Guessing URL Parameters

Posted by Steve Green on 10 October2012.

When testing websites, exploratory testers often spend some time looking at URL structures and editing them to learn how the system responds and to find vulnerabilities and other types of adverse behaviours.

The parameters on the end of a URL are a common target and a rich source of bugs. Many of us have seen e-commerce websites where a URL such as http://www.abc.com/basket?action=add&stockid=1234&price=19.99 can be edited such that you pay any price you wish for the product. Or nothing at all.

The parameters you can't see

However, editing the existing parameters is only part of the story. Most systems contain library code or code that has been re-used from some other application, and these sometimes contain support for parameters that the current application is not using.

If you can guess what those parameters are, you can get the system to do things the developers never intended. And sometimes that can be very interesting.

Such as?

Site search engines often only present a simple search form, but under the hood lies a fully-featured search engine with advanced features. If those features have not been disabled, they will respond if you send the right parameters.
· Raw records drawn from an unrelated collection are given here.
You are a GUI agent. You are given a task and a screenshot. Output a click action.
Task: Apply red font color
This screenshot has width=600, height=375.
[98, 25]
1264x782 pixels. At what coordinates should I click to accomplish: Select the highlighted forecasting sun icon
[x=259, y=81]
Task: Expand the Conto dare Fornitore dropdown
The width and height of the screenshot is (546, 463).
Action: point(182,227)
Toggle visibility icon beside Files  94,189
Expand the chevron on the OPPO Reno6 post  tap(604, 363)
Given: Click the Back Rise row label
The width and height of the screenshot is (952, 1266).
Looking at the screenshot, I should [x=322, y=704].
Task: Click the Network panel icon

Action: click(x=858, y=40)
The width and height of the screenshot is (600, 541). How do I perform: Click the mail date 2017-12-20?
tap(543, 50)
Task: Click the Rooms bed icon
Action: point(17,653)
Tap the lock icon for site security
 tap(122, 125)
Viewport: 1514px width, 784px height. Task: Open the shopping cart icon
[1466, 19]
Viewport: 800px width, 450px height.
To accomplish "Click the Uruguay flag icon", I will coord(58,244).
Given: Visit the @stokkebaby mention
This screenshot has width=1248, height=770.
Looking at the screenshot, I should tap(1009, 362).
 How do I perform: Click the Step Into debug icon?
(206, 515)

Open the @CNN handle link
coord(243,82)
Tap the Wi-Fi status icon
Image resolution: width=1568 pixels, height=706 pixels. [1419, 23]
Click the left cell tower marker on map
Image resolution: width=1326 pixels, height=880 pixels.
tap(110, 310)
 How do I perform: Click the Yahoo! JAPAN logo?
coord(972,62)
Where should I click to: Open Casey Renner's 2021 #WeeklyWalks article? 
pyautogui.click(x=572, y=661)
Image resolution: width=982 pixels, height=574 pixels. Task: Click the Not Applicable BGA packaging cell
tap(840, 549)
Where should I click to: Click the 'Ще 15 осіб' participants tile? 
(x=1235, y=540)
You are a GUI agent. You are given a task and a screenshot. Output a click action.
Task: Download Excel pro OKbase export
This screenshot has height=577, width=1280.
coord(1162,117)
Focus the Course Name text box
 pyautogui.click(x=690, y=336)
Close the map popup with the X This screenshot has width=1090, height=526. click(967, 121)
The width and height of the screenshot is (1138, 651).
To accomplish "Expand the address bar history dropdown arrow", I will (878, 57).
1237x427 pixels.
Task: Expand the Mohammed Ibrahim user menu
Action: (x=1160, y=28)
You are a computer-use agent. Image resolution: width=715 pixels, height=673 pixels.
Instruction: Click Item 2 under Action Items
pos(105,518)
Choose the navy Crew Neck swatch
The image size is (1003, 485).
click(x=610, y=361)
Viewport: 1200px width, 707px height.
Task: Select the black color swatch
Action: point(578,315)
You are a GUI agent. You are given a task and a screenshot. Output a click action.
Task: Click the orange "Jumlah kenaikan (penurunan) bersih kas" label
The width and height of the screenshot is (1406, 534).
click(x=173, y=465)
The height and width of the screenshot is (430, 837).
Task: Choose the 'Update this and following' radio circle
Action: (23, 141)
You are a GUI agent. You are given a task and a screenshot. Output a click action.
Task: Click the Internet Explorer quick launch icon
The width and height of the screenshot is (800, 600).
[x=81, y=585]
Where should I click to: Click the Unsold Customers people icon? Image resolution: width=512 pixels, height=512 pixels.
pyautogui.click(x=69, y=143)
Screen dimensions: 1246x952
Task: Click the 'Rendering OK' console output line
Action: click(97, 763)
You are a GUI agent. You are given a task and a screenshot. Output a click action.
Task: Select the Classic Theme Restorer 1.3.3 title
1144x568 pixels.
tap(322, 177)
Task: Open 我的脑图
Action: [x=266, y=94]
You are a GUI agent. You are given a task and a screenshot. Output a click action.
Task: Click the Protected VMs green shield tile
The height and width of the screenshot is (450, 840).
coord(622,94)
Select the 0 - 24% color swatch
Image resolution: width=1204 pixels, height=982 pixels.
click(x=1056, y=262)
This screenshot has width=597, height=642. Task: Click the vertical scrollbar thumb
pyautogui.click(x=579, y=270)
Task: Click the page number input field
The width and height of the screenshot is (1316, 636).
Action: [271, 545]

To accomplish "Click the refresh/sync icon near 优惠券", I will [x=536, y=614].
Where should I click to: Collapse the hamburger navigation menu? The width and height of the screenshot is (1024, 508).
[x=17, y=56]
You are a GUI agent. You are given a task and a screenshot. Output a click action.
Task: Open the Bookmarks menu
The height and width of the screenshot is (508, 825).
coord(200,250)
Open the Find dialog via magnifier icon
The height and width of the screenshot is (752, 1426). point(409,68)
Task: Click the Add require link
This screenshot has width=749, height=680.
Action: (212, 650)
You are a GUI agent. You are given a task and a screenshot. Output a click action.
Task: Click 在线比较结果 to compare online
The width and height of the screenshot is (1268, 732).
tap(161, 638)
Looking at the URLs for other search engines can give clues, and I have sometimes had success with parameters such as &n=100 (to display 100 search results per page) or &sort=asc (to sort results in ascending order).

The latter may not be particularly interesting, but combined with the ability to display longer-than-normal results pages it can make analysis of the results easier. And the ability to display all the search results on a single page can be invaluable, even if it does make the server and database work harder than intended (I once crashed a system by making it create a single results page containing 250,000 records).

This technique can also allow you to bypass client-side restrictions such as greyed-out options in the search form or missing options such as a Country combobox that only lists certain countries.

Is that the best you can come up with?

the search URL allowed you to request pages by what appeared to be an index number. For instance http://www.abc.com/?q=1 brought up the home page, while http://www.abc.com/?q=205 brought up an Unsubscribe page that I could not access via normal navigation.

I quickly built a 'sitemap' page that contained URLs with values of q from 0 to 500. By running a link checker against this page I was able to determine that every page existed for values of q between 1 and 205 and no pages existed for values higher than 205.

By comparing the list of 205 pages with a list of pages identified by spidering the website normally, I found a number of pages in the former that were not in the latter. In this case none of the pages contained sensitive content but they could have done, for instance if pages containing financial results had been constructed in advance of publication.

The explanation

The CMS was MODX, an open source Linux Apache variant of Joomla. It uses an ID number for each page - and it's that variable we were seeing when changing the URL. Like some other CMS solutions it uses a plug-in to make 'friendly URL's' for good SEO. So, every page will have an ID number and a friendly URL, and both work from a user point of view.

The developers claimed that no one will be able to see hidden, unpublished or protected pages, but they never explained why we could access pages that it was not possible to navigate to.